* **WORK INSTRUCTION**
Each record should be written out exactly as given.

== Segment start ==

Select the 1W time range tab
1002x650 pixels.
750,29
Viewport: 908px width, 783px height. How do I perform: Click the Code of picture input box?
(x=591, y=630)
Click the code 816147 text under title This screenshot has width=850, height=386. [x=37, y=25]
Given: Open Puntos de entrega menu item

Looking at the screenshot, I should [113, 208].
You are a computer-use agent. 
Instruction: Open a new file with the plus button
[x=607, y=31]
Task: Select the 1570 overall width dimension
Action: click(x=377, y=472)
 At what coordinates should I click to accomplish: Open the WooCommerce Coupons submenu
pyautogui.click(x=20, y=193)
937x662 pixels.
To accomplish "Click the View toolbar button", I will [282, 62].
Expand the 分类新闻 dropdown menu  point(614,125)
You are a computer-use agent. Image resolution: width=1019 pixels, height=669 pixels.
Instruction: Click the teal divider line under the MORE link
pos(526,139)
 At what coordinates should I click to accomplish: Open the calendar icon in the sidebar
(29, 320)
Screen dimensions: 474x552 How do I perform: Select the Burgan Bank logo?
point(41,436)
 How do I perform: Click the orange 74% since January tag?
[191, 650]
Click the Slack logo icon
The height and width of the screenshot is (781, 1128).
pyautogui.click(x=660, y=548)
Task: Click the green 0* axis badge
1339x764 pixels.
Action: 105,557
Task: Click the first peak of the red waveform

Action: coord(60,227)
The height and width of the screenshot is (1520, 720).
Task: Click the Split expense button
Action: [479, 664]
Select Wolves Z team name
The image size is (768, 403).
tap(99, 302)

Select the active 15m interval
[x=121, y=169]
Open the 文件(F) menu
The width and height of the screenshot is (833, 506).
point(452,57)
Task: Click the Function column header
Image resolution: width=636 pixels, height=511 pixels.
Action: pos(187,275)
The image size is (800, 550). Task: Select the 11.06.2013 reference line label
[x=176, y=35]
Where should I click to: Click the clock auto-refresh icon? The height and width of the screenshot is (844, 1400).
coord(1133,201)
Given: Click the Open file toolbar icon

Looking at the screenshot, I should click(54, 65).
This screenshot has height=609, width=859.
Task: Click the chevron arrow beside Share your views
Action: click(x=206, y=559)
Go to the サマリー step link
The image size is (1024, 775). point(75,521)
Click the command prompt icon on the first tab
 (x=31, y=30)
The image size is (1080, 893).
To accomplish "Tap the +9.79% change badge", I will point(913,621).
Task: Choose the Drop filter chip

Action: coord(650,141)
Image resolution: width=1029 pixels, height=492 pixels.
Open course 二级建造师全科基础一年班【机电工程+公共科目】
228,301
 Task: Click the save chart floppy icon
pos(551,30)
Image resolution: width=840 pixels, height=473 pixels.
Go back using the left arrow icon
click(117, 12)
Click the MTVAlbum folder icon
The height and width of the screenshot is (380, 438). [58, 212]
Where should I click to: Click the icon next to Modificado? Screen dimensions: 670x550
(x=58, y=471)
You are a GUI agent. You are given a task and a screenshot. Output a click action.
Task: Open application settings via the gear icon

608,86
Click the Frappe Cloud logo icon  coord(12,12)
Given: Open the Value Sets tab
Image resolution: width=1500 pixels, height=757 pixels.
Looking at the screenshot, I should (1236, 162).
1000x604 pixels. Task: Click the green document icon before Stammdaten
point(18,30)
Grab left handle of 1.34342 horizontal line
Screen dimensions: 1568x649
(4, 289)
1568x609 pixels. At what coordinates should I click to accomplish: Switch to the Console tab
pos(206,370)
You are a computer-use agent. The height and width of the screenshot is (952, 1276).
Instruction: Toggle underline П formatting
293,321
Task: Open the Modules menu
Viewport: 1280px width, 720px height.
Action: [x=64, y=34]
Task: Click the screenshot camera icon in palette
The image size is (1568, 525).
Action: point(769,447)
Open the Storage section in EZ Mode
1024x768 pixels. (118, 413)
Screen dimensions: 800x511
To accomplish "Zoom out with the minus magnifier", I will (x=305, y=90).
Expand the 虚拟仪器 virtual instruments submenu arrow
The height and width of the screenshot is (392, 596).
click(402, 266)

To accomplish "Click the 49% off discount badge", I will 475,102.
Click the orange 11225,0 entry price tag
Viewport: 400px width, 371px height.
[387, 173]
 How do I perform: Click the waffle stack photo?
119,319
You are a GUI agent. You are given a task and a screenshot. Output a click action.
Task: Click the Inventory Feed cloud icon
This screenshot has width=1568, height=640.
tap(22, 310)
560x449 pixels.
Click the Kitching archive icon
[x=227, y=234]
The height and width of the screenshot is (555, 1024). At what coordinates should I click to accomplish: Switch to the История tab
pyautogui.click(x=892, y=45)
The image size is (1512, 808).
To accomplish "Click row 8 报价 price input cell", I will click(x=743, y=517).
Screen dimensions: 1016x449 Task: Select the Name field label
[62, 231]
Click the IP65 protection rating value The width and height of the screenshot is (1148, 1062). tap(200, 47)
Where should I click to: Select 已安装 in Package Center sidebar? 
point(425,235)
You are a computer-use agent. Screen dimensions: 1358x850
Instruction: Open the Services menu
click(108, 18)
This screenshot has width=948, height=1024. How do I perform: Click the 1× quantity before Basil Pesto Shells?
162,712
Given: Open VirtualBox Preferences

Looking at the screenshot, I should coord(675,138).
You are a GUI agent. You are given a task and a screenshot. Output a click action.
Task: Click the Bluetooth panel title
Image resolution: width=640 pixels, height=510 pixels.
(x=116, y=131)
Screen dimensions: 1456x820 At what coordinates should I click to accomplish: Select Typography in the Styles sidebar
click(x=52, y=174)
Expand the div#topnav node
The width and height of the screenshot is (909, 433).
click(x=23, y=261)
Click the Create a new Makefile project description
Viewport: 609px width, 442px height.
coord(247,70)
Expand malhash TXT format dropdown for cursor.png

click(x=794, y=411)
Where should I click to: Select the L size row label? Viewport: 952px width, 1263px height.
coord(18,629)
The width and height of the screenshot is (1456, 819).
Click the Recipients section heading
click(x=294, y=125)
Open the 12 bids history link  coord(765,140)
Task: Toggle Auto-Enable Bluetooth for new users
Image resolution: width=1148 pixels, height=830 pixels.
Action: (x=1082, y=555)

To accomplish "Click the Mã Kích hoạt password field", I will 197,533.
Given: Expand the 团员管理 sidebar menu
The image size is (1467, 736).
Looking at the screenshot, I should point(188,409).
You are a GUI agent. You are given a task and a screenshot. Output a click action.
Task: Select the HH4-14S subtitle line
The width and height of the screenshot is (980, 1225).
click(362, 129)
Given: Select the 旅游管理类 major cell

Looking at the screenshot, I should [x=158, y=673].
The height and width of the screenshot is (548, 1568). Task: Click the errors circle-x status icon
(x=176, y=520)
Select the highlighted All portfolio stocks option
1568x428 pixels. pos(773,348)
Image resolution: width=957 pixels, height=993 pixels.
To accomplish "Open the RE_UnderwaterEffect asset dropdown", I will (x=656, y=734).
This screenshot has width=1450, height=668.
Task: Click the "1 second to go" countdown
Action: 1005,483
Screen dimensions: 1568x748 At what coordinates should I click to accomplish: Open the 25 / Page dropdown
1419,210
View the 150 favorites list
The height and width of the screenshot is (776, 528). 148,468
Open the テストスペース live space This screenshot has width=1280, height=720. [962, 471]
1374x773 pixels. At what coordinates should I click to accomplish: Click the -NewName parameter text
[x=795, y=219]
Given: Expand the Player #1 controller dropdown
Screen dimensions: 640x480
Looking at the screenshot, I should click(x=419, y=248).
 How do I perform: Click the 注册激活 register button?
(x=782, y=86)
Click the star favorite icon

== Segment end ==

* **TASK SOLUTION**
Select the 1W time range tab
1002x650 pixels.
750,29
Viewport: 908px width, 783px height. How do I perform: Click the Code of picture input box?
(x=591, y=630)
Click the code 816147 text under title This screenshot has width=850, height=386. [x=37, y=25]
Given: Open Puntos de entrega menu item

Looking at the screenshot, I should [113, 208].
You are a computer-use agent. 
Instruction: Open a new file with the plus button
[x=607, y=31]
Task: Select the 1570 overall width dimension
Action: click(x=377, y=472)
 At what coordinates should I click to accomplish: Open the WooCommerce Coupons submenu
pyautogui.click(x=20, y=193)
937x662 pixels.
To accomplish "Click the View toolbar button", I will [282, 62].
Expand the 分类新闻 dropdown menu  point(614,125)
You are a computer-use agent. Image resolution: width=1019 pixels, height=669 pixels.
Instruction: Click the teal divider line under the MORE link
pos(526,139)
 At what coordinates should I click to accomplish: Open the calendar icon in the sidebar
(29, 320)
Screen dimensions: 474x552 How do I perform: Select the Burgan Bank logo?
point(41,436)
 How do I perform: Click the orange 74% since January tag?
[191, 650]
Click the Slack logo icon
The height and width of the screenshot is (781, 1128).
pyautogui.click(x=660, y=548)
Task: Click the green 0* axis badge
1339x764 pixels.
Action: 105,557
Task: Click the first peak of the red waveform

Action: coord(60,227)
The height and width of the screenshot is (1520, 720).
Task: Click the Split expense button
Action: [479, 664]
Select Wolves Z team name
The image size is (768, 403).
tap(99, 302)

Select the active 15m interval
[x=121, y=169]
Open the 文件(F) menu
The width and height of the screenshot is (833, 506).
point(452,57)
Task: Click the Function column header
Image resolution: width=636 pixels, height=511 pixels.
Action: pos(187,275)
The image size is (800, 550). Task: Select the 11.06.2013 reference line label
[x=176, y=35]
Where should I click to: Click the clock auto-refresh icon? The height and width of the screenshot is (844, 1400).
coord(1133,201)
Given: Click the Open file toolbar icon

Looking at the screenshot, I should click(54, 65).
This screenshot has height=609, width=859.
Task: Click the chevron arrow beside Share your views
Action: click(x=206, y=559)
Go to the サマリー step link
The image size is (1024, 775). point(75,521)
Click the command prompt icon on the first tab
 (x=31, y=30)
The image size is (1080, 893).
To accomplish "Tap the +9.79% change badge", I will point(913,621).
Task: Choose the Drop filter chip

Action: coord(650,141)
Image resolution: width=1029 pixels, height=492 pixels.
Open course 二级建造师全科基础一年班【机电工程+公共科目】
228,301
 Task: Click the save chart floppy icon
pos(551,30)
Image resolution: width=840 pixels, height=473 pixels.
Go back using the left arrow icon
click(117, 12)
Click the MTVAlbum folder icon
The height and width of the screenshot is (380, 438). [58, 212]
Where should I click to: Click the icon next to Modificado? Screen dimensions: 670x550
(x=58, y=471)
You are a GUI agent. You are given a task and a screenshot. Output a click action.
Task: Open application settings via the gear icon

608,86
Click the Frappe Cloud logo icon  coord(12,12)
Given: Open the Value Sets tab
Image resolution: width=1500 pixels, height=757 pixels.
Looking at the screenshot, I should (1236, 162).
1000x604 pixels. Task: Click the green document icon before Stammdaten
point(18,30)
Grab left handle of 1.34342 horizontal line
Screen dimensions: 1568x649
(4, 289)
1568x609 pixels. At what coordinates should I click to accomplish: Switch to the Console tab
pos(206,370)
You are a computer-use agent. The height and width of the screenshot is (952, 1276).
Instruction: Toggle underline П formatting
293,321
Task: Open the Modules menu
Viewport: 1280px width, 720px height.
Action: [x=64, y=34]
Task: Click the screenshot camera icon in palette
The image size is (1568, 525).
Action: point(769,447)
Open the Storage section in EZ Mode
1024x768 pixels. (118, 413)
Screen dimensions: 800x511
To accomplish "Zoom out with the minus magnifier", I will (x=305, y=90).
Expand the 虚拟仪器 virtual instruments submenu arrow
The height and width of the screenshot is (392, 596).
click(402, 266)

To accomplish "Click the 49% off discount badge", I will 475,102.
Click the orange 11225,0 entry price tag
Viewport: 400px width, 371px height.
[387, 173]
 How do I perform: Click the waffle stack photo?
119,319
You are a GUI agent. You are given a task and a screenshot. Output a click action.
Task: Click the Inventory Feed cloud icon
This screenshot has width=1568, height=640.
tap(22, 310)
560x449 pixels.
Click the Kitching archive icon
[x=227, y=234]
The height and width of the screenshot is (555, 1024). At what coordinates should I click to accomplish: Switch to the История tab
pyautogui.click(x=892, y=45)
The image size is (1512, 808).
To accomplish "Click row 8 报价 price input cell", I will click(x=743, y=517).
Screen dimensions: 1016x449 Task: Select the Name field label
[62, 231]
Click the IP65 protection rating value The width and height of the screenshot is (1148, 1062). tap(200, 47)
Where should I click to: Select 已安装 in Package Center sidebar? 
point(425,235)
You are a computer-use agent. Screen dimensions: 1358x850
Instruction: Open the Services menu
click(108, 18)
This screenshot has width=948, height=1024. How do I perform: Click the 1× quantity before Basil Pesto Shells?
162,712
Given: Open VirtualBox Preferences

Looking at the screenshot, I should coord(675,138).
You are a GUI agent. You are given a task and a screenshot. Output a click action.
Task: Click the Bluetooth panel title
Image resolution: width=640 pixels, height=510 pixels.
(x=116, y=131)
Screen dimensions: 1456x820 At what coordinates should I click to accomplish: Select Typography in the Styles sidebar
click(x=52, y=174)
Expand the div#topnav node
The width and height of the screenshot is (909, 433).
click(x=23, y=261)
Click the Create a new Makefile project description
Viewport: 609px width, 442px height.
coord(247,70)
Expand malhash TXT format dropdown for cursor.png

click(x=794, y=411)
Where should I click to: Select the L size row label? Viewport: 952px width, 1263px height.
coord(18,629)
The width and height of the screenshot is (1456, 819).
Click the Recipients section heading
click(x=294, y=125)
Open the 12 bids history link  coord(765,140)
Task: Toggle Auto-Enable Bluetooth for new users
Image resolution: width=1148 pixels, height=830 pixels.
Action: (x=1082, y=555)

To accomplish "Click the Mã Kích hoạt password field", I will 197,533.
Given: Expand the 团员管理 sidebar menu
The image size is (1467, 736).
Looking at the screenshot, I should point(188,409).
You are a GUI agent. You are given a task and a screenshot. Output a click action.
Task: Select the HH4-14S subtitle line
The width and height of the screenshot is (980, 1225).
click(362, 129)
Given: Select the 旅游管理类 major cell

Looking at the screenshot, I should [x=158, y=673].
The height and width of the screenshot is (548, 1568). Task: Click the errors circle-x status icon
(x=176, y=520)
Select the highlighted All portfolio stocks option
1568x428 pixels. pos(773,348)
Image resolution: width=957 pixels, height=993 pixels.
To accomplish "Open the RE_UnderwaterEffect asset dropdown", I will (x=656, y=734).
This screenshot has width=1450, height=668.
Task: Click the "1 second to go" countdown
Action: 1005,483
Screen dimensions: 1568x748 At what coordinates should I click to accomplish: Open the 25 / Page dropdown
1419,210
View the 150 favorites list
The height and width of the screenshot is (776, 528). 148,468
Open the テストスペース live space This screenshot has width=1280, height=720. [962, 471]
1374x773 pixels. At what coordinates should I click to accomplish: Click the -NewName parameter text
[x=795, y=219]
Given: Expand the Player #1 controller dropdown
Screen dimensions: 640x480
Looking at the screenshot, I should click(x=419, y=248).
 How do I perform: Click the 注册激活 register button?
(x=782, y=86)
Click the star favorite icon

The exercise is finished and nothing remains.